Source data: Begin

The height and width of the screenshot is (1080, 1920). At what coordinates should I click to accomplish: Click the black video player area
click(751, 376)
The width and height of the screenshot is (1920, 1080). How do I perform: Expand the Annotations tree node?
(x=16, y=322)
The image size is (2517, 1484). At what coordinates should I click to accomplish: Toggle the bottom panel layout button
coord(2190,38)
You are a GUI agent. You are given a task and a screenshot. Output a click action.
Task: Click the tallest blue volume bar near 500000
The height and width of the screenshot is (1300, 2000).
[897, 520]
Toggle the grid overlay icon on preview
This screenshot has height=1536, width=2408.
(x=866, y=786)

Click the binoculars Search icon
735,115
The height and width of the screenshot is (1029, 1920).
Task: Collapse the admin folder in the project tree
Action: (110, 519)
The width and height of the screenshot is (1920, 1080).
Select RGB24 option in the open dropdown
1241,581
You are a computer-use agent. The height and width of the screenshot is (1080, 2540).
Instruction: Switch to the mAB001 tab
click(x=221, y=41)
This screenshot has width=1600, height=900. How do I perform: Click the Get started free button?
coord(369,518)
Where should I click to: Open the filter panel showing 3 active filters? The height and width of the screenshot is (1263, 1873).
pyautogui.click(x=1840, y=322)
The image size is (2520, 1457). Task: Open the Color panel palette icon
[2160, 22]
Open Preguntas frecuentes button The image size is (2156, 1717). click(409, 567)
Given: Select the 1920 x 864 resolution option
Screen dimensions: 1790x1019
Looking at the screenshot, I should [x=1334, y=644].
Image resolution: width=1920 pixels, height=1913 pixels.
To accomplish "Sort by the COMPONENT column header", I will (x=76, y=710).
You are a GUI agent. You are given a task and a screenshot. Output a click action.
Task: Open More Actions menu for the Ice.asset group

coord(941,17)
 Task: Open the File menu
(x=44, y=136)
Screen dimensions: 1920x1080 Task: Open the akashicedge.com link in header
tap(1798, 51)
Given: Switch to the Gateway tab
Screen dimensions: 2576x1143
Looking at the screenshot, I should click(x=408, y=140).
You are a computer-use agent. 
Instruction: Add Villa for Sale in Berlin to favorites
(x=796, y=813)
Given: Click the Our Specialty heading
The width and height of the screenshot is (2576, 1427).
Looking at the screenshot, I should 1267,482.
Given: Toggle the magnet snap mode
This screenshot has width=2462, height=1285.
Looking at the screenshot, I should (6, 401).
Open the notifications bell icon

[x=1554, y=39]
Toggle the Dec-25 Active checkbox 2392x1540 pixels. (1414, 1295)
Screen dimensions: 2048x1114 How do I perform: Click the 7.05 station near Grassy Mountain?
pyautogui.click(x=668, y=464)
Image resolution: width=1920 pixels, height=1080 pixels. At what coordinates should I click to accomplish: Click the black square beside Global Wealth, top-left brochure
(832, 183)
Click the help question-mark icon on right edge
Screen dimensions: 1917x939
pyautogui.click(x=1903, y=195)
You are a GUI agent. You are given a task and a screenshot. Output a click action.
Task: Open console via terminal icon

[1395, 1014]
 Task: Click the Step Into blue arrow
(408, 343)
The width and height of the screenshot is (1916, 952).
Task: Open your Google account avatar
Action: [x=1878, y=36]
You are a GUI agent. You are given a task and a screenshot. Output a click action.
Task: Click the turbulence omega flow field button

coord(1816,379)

Source data: End

Retype all of the material. Each line must match exactly.

The height and width of the screenshot is (1080, 1920). At what coordinates should I click to accomplish: Click the black video player area
click(751, 376)
The width and height of the screenshot is (1920, 1080). How do I perform: Expand the Annotations tree node?
(x=16, y=322)
The image size is (2517, 1484). At what coordinates should I click to accomplish: Toggle the bottom panel layout button
coord(2190,38)
You are a GUI agent. You are given a task and a screenshot. Output a click action.
Task: Click the tallest blue volume bar near 500000
The height and width of the screenshot is (1300, 2000).
[897, 520]
Toggle the grid overlay icon on preview
This screenshot has height=1536, width=2408.
(x=866, y=786)

Click the binoculars Search icon
735,115
The height and width of the screenshot is (1029, 1920).
Task: Collapse the admin folder in the project tree
Action: (110, 519)
The width and height of the screenshot is (1920, 1080).
Select RGB24 option in the open dropdown
1241,581
You are a computer-use agent. The height and width of the screenshot is (1080, 2540).
Instruction: Switch to the mAB001 tab
click(x=221, y=41)
This screenshot has width=1600, height=900. How do I perform: Click the Get started free button?
coord(369,518)
Where should I click to: Open the filter panel showing 3 active filters? The height and width of the screenshot is (1263, 1873).
pyautogui.click(x=1840, y=322)
The image size is (2520, 1457). Task: Open the Color panel palette icon
[2160, 22]
Open Preguntas frecuentes button The image size is (2156, 1717). click(409, 567)
Given: Select the 1920 x 864 resolution option
Screen dimensions: 1790x1019
Looking at the screenshot, I should [x=1334, y=644].
Image resolution: width=1920 pixels, height=1913 pixels.
To accomplish "Sort by the COMPONENT column header", I will (x=76, y=710).
You are a GUI agent. You are given a task and a screenshot. Output a click action.
Task: Open More Actions menu for the Ice.asset group

coord(941,17)
 Task: Open the File menu
(x=44, y=136)
Screen dimensions: 1920x1080 Task: Open the akashicedge.com link in header
tap(1798, 51)
Given: Switch to the Gateway tab
Screen dimensions: 2576x1143
Looking at the screenshot, I should click(x=408, y=140).
You are a computer-use agent. 
Instruction: Add Villa for Sale in Berlin to favorites
(x=796, y=813)
Given: Click the Our Specialty heading
The width and height of the screenshot is (2576, 1427).
Looking at the screenshot, I should 1267,482.
Given: Toggle the magnet snap mode
This screenshot has width=2462, height=1285.
Looking at the screenshot, I should (6, 401).
Open the notifications bell icon

[x=1554, y=39]
Toggle the Dec-25 Active checkbox 2392x1540 pixels. (1414, 1295)
Screen dimensions: 2048x1114 How do I perform: Click the 7.05 station near Grassy Mountain?
pyautogui.click(x=668, y=464)
Image resolution: width=1920 pixels, height=1080 pixels. At what coordinates should I click to accomplish: Click the black square beside Global Wealth, top-left brochure
(832, 183)
Click the help question-mark icon on right edge
Screen dimensions: 1917x939
pyautogui.click(x=1903, y=195)
You are a GUI agent. You are given a task and a screenshot. Output a click action.
Task: Open console via terminal icon

[1395, 1014]
 Task: Click the Step Into blue arrow
(408, 343)
The width and height of the screenshot is (1916, 952).
Task: Open your Google account avatar
Action: [x=1878, y=36]
You are a GUI agent. You are given a task and a screenshot. Output a click action.
Task: Click the turbulence omega flow field button

coord(1816,379)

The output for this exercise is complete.